Reporting period: Reporting period refers to the time period for which the health plan should report all of its data. Unless otherwise specified, reporting period refers to calendar year (CY) 2016. If, due to timing of payment, sufficient information is not available to answer the questions based on the requested reporting period of calendar year 2016, the health plan may elect to report for the time period on the most recent 12 months with sufficient information and note the time period. If this election is made, ALL answers should reflect the adjusted reporting period.

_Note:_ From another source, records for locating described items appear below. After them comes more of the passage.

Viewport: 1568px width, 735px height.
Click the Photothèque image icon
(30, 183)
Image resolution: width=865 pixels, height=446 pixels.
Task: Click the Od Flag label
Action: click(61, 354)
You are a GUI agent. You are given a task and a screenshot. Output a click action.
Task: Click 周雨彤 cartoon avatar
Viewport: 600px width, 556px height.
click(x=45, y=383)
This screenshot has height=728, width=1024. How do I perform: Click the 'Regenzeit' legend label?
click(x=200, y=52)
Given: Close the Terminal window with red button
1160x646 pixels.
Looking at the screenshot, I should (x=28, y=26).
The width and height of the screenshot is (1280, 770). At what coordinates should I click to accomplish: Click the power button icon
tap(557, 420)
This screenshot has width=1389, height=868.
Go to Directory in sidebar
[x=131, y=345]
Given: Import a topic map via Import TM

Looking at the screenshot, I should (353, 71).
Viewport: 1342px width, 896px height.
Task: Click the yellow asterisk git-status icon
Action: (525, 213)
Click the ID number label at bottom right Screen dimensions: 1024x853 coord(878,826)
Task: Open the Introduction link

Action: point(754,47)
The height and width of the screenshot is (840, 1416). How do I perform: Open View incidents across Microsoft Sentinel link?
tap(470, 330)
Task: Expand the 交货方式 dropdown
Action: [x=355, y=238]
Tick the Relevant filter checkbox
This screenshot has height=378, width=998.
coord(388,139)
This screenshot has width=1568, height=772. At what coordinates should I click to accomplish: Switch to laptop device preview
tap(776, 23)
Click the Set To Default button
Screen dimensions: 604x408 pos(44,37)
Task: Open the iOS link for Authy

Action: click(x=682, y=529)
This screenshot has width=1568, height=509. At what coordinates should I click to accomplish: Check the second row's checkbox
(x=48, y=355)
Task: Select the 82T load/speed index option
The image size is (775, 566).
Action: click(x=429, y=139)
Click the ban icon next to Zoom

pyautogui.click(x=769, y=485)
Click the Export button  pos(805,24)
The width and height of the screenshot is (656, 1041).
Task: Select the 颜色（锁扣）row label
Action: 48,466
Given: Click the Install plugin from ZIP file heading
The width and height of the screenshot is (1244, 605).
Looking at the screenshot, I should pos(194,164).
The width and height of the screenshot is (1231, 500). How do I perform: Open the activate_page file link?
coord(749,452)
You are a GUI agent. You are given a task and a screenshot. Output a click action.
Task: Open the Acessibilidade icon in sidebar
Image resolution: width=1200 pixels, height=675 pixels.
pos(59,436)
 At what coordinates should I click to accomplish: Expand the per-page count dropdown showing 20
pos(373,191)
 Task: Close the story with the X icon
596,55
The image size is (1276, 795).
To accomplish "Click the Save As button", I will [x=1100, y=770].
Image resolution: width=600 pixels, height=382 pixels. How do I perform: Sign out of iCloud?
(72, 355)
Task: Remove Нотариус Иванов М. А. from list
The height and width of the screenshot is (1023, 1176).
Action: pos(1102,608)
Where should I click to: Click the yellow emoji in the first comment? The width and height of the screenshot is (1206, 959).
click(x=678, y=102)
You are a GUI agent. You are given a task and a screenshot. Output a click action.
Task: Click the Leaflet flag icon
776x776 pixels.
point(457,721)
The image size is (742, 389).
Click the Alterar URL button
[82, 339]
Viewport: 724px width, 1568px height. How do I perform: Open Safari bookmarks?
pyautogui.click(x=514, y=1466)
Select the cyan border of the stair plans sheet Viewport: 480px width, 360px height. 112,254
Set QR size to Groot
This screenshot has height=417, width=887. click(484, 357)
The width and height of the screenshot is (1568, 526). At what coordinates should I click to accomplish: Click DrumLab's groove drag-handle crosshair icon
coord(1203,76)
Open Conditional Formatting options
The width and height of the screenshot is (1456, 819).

Shared risk: Refers to arrangements in which providers accept some financial liability for not meeting specified financial targets. It may also include arrangements in which providers accept some financial liability for not meeting specified quality targets. Examples include: loss of bonus; baseline revenue loss; or loss for costs exceeding global or capitation payments; withholds that are retained and adjustments to fee schedules. For the purposes of this data collection, shared risk programs that include shared savings as well as downside risk should only be included in the shared risk category. Shared risk programs are based on a FFS payment system and for the purposes of the CPR Scorecard, shared risk does not include bundled payment, full capitation, or partial or condition-specific capitation.
Shared risk contract: A payment arrangement contract between a health plan and a provider (see definition of provider) where the provider has agreed to a shared risk payment method (see definition of shared risk) for the care, or a subset of the care, they provide to health plan members. For the purposes of this survey, the number of contracts should be counted; not the number of providers covered by the contract. For example, a shared risk contract is counted as one contract whether it covers multiple providers (e.g. a group practice) or a single provider.
Shared savings: Provides an upside-only financial incentive for providers or provider entities to reduce unnecessary health care spending for a defined population of patients, or for an episode of care, by offering providers a percentage of any realized net savings. “Savings” can be measured as the difference between expected and actual cost in a given measurement year, for example. Shared savings programs can be based on a FFS payment system. Shared savings can be applied to some or all of the services that are expected to be used by a patient population and will vary based on provider performance.
Specialists: Specialist clinicians have a recognized expertise in a specific area of medicine. For physicians, they have undergone formal residency and/or fellowship training programs and have passed the specialty board examination in that field. Examples include oncologists, ENTs, cardiologists, OB-GYNs, renal care specialists, etc. Nurse practitioners and physician assistants working in a non-primary care setting are also considered specialists. For the purposes of this data collection, specialists are not primary care providers. See definition of “primary care providers.”
Status-Quo payments: Includes all payment not tied to quality, including legacy FFS- payments, which is a payment model where providers receive a negotiated or payer-specified payment rate for every unit of service they deliver without regard to quality, outcomes or efficiency. For the purposes of the CPR Scorecard, Diagnosis Related Groups (DRGs), case rates, and per diem hospital payments are considered status-quo payments. Full capitation without quality, ora fixed dollar payment to providers for the care that patients may receive in a given time period, such as a month or year, is also categorized as a status-quo payment. In this model, payments may or may not be adjusted for patient risk, and there are no payment adjustments based on measured performance, such as quality, safety, and efficiency.
Total Dollars: The total estimated in- and out-of-network health care spend (e.g. annual payment amount) made to providers in calendar year (CY) 2016 or most recent 12 months.